§ Activity
The lines to copy are those holding the string "computer" in the entries below.

--- Data section Enclosed Below ---

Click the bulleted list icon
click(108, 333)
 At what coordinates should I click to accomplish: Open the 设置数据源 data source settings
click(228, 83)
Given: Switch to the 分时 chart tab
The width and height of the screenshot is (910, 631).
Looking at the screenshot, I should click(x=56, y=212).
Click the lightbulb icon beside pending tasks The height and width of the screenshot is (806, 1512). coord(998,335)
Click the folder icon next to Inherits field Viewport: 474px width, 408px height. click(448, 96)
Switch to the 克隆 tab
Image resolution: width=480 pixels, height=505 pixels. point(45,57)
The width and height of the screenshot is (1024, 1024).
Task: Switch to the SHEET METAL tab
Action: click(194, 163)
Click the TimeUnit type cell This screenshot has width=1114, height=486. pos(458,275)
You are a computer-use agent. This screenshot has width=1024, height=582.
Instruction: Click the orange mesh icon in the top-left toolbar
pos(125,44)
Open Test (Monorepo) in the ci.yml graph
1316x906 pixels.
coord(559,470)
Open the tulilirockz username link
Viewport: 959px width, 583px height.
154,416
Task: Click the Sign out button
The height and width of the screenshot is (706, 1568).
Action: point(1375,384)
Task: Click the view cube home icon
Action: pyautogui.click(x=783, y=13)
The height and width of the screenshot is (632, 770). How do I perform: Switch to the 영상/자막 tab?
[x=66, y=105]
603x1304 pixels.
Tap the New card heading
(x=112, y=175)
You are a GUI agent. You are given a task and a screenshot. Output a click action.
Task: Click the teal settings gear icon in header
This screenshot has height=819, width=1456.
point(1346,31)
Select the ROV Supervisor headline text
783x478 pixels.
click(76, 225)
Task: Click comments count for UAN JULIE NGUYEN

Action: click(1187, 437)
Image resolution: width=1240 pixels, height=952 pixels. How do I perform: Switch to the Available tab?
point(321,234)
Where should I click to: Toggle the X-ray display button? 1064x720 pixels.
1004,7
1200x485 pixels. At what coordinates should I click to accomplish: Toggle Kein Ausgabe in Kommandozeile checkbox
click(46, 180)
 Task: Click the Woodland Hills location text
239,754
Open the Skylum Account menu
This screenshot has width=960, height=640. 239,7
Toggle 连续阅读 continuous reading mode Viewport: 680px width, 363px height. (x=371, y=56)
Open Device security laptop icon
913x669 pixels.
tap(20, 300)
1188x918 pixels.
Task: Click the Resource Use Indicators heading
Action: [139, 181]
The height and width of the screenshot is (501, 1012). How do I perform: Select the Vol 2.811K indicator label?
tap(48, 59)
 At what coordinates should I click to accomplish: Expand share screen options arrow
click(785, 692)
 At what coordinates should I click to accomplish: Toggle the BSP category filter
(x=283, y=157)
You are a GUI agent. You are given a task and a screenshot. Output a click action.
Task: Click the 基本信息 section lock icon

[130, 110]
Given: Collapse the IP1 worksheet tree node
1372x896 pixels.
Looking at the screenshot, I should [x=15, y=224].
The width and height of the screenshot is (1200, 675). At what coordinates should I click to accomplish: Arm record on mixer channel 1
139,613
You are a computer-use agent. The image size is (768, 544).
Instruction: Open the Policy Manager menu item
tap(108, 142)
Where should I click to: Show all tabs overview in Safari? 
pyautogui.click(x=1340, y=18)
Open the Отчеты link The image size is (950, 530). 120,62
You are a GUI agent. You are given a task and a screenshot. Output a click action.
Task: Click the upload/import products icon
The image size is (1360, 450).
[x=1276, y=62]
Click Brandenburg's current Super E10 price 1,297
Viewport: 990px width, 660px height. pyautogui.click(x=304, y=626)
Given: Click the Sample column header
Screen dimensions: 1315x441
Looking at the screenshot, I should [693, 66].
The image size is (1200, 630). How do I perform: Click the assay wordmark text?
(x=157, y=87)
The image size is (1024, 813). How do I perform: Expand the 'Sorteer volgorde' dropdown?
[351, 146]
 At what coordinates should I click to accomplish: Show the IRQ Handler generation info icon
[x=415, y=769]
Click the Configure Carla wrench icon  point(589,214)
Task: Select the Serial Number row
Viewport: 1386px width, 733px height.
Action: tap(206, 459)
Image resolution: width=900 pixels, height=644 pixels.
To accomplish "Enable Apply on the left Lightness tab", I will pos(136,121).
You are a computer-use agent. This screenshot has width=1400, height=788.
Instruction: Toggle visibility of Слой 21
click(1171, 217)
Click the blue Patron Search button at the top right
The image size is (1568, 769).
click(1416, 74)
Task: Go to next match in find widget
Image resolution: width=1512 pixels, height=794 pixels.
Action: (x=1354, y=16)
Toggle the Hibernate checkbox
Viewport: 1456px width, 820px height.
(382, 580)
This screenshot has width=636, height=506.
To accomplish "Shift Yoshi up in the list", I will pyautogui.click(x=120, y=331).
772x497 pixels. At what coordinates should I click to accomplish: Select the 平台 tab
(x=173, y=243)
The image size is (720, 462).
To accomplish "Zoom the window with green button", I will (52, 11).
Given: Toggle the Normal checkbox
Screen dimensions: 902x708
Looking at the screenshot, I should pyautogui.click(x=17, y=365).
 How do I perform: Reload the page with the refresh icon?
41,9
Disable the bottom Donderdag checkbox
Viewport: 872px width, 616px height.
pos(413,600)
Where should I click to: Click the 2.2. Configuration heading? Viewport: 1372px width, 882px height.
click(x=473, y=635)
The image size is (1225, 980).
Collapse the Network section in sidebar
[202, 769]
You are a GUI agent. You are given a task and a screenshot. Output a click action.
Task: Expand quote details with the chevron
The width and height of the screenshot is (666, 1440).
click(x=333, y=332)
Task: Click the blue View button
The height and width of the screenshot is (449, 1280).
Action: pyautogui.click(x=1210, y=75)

--- End of Enclosed Data section ---

§ Answer section
You are a computer-use agent. This screenshot has width=1024, height=582.
You are a computer-use agent. The image size is (768, 544).
You are a computer-use agent. This screenshot has width=1400, height=788.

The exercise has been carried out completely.